Solaris Symptoms and Resolutions Article 19195

Last update: May 4, 2022 17:05 UTC (dbea9b7d4)

NOTE: This content is from SunSolve Article 19195 which once lived on the Sun Microsystems website.

SRDB ID Synopsis Date
19195 Upgraded to 2.6, using xntpd, but the system clock is drifting. Worked fine 4 Sep 1999

Problem Description

Ever since upgrading to Solaris 2.6, the system clock has been drifting and there are messages like ‘synchronisation lost’, ‘Previous time adjustment didn’t complete’ and ‘time reset (step)’ a lot in the /var/adm/messages file. The system either was previously working fine with the freeware xntpd or the configuration was copied from another system that was using the freeware version.

– 23-Apr-99 08:22 US/Eastern –


Problem Solution

The common lore for setting up xntpd on Solaris using the freeware version included the warning to set the kernel variable dosynctodr to 0 in the /etc/system file thus: set dosynctodr=0.

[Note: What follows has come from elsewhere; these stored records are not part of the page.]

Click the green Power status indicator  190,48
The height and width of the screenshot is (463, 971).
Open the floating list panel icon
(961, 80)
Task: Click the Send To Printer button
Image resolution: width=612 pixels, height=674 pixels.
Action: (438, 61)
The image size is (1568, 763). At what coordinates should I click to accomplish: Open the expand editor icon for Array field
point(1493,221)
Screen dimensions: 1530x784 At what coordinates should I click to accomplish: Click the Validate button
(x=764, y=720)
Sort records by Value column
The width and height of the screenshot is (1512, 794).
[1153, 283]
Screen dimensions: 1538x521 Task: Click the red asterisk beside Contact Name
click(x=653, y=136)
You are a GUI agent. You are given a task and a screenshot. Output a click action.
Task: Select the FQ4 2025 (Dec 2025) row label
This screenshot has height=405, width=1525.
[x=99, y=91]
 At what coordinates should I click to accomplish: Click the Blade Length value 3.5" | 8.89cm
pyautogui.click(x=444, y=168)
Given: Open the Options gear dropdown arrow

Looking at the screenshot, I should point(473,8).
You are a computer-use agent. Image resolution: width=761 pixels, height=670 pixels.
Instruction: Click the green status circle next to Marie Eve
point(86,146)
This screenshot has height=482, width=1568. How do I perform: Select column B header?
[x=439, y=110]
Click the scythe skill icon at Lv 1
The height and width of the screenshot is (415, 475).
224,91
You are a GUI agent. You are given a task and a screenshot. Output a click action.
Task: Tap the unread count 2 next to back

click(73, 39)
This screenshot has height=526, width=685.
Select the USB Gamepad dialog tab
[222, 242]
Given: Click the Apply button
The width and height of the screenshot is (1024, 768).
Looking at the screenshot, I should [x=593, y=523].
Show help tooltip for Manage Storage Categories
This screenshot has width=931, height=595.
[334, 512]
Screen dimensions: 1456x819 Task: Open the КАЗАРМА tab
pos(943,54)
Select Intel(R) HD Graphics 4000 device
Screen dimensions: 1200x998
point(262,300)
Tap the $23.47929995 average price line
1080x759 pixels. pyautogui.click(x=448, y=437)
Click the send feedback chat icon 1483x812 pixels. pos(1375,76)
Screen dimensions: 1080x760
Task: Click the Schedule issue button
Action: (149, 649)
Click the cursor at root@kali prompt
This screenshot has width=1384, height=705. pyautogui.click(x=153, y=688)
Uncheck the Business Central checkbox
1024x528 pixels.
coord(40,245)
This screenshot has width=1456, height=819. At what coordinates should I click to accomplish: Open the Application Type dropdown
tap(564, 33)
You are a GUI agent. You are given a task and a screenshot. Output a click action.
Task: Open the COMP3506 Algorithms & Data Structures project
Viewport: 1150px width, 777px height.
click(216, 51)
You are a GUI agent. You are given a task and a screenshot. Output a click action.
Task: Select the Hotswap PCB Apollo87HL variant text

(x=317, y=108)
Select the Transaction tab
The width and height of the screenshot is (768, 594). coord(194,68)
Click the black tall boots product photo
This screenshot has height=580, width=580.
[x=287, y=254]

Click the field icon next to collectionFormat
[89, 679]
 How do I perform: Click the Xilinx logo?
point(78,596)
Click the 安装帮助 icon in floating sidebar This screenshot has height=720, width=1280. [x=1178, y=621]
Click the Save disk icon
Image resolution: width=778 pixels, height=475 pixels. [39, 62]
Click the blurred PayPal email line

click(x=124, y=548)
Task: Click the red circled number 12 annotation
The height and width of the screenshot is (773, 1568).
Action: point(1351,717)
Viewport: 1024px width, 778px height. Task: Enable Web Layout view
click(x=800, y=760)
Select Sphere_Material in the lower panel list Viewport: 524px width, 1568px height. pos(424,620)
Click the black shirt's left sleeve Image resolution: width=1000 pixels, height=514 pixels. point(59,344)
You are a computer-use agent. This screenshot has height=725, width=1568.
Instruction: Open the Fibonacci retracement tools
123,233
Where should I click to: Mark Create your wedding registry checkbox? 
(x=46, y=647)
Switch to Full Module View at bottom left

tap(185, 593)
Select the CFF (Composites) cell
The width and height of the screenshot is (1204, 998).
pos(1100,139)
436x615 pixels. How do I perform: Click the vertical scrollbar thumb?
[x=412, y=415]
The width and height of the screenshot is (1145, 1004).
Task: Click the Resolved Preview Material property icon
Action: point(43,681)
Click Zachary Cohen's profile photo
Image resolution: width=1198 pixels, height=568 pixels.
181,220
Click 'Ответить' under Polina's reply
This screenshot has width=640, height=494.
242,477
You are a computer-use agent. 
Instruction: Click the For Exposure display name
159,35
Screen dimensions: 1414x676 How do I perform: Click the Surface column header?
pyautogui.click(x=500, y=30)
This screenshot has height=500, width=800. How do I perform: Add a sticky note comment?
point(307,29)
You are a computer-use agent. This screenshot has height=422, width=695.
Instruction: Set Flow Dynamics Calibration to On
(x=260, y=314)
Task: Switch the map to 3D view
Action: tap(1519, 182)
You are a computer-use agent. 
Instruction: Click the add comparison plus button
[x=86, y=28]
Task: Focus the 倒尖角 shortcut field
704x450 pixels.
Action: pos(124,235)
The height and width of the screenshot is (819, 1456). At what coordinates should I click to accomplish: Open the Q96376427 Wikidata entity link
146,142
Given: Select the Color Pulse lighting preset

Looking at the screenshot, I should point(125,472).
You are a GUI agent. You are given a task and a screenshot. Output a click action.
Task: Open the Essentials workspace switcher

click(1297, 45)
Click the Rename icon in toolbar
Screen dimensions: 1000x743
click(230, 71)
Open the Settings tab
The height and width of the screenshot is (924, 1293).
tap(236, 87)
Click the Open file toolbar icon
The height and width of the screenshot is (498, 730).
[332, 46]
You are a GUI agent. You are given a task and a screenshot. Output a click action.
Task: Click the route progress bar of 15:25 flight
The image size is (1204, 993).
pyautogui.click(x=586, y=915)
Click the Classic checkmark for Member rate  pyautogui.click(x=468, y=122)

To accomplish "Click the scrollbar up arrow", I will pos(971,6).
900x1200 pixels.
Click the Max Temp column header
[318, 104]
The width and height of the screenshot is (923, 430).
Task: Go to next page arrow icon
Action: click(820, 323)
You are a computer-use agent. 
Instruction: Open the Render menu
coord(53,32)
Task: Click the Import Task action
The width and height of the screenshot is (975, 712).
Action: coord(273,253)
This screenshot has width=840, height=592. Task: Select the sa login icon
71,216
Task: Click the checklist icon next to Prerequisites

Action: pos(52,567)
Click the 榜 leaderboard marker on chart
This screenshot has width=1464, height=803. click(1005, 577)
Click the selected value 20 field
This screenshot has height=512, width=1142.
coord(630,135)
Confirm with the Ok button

When using NTP on Solaris 2.6 or later, the kernel variable MUST be left at the default value of 1. Prior to 2.6 this variable controlled whether or not to rein in the softclock using the hardware clock, with the result that NTP and the hardware clock would fight for control of the soft clock; thus before 2.6 you had to set dosynctodr to 0. At 2.6, every system call that adjusts the softclock also sets the hard clock, thus while NTP controls the soft clock, the hard clock is also controlled. Setting dosynctodr to 0 reverts the behavior back to the pre 2.6 default behavior, having exactly the opposite effect as that intended.

Do not set dosynctodr to 0.


Product Area: Bundled Network
Product: NTP
OS: Solaris 2.6
Hardware: Ultra 2
Document Content: with freeware xntpd.